_WORK TO COMPLETE_:
Quote the items below word for word, from the line containing "Click the 到港船舶 ship icon in the port panel" through the final line, with both ends included.
|---|
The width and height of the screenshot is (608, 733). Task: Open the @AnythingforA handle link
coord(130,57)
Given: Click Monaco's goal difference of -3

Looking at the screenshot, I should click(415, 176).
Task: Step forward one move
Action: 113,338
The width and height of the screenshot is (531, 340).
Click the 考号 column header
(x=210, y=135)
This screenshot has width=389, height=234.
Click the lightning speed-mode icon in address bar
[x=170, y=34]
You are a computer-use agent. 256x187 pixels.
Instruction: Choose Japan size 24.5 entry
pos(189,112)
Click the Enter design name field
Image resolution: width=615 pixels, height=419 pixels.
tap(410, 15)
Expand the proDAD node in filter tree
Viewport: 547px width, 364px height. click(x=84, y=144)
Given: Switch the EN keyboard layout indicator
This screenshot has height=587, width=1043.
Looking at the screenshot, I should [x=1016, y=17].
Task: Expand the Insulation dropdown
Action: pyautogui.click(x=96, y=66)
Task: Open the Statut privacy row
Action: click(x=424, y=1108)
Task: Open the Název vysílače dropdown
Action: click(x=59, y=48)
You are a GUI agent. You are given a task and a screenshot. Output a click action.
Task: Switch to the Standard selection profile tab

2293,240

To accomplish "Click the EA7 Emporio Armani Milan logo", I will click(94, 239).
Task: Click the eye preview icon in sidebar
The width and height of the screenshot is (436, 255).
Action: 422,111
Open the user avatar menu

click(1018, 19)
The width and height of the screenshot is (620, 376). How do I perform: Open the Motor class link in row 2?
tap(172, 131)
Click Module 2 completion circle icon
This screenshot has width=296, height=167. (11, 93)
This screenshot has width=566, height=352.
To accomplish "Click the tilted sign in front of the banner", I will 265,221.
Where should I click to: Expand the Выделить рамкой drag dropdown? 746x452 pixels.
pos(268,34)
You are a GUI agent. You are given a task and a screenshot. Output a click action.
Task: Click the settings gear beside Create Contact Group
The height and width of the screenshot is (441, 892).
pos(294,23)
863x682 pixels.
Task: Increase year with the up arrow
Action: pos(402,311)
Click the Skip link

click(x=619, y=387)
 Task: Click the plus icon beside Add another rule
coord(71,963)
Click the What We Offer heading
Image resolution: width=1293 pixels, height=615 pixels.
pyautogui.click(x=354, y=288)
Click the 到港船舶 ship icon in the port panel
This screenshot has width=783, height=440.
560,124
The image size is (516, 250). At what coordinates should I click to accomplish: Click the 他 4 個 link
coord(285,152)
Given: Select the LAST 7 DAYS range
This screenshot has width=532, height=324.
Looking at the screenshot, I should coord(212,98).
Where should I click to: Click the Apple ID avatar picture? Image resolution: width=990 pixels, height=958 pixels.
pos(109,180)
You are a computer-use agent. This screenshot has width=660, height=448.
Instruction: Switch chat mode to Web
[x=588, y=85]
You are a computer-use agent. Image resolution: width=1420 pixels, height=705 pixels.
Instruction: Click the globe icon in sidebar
|---|
_WRITTEN ANSWER_:
Click the 到港船舶 ship icon in the port panel
This screenshot has width=783, height=440.
560,124
The image size is (516, 250). At what coordinates should I click to accomplish: Click the 他 4 個 link
coord(285,152)
Given: Select the LAST 7 DAYS range
This screenshot has width=532, height=324.
Looking at the screenshot, I should coord(212,98).
Where should I click to: Click the Apple ID avatar picture? Image resolution: width=990 pixels, height=958 pixels.
pos(109,180)
You are a computer-use agent. This screenshot has width=660, height=448.
Instruction: Switch chat mode to Web
[x=588, y=85]
You are a computer-use agent. Image resolution: width=1420 pixels, height=705 pixels.
Instruction: Click the globe icon in sidebar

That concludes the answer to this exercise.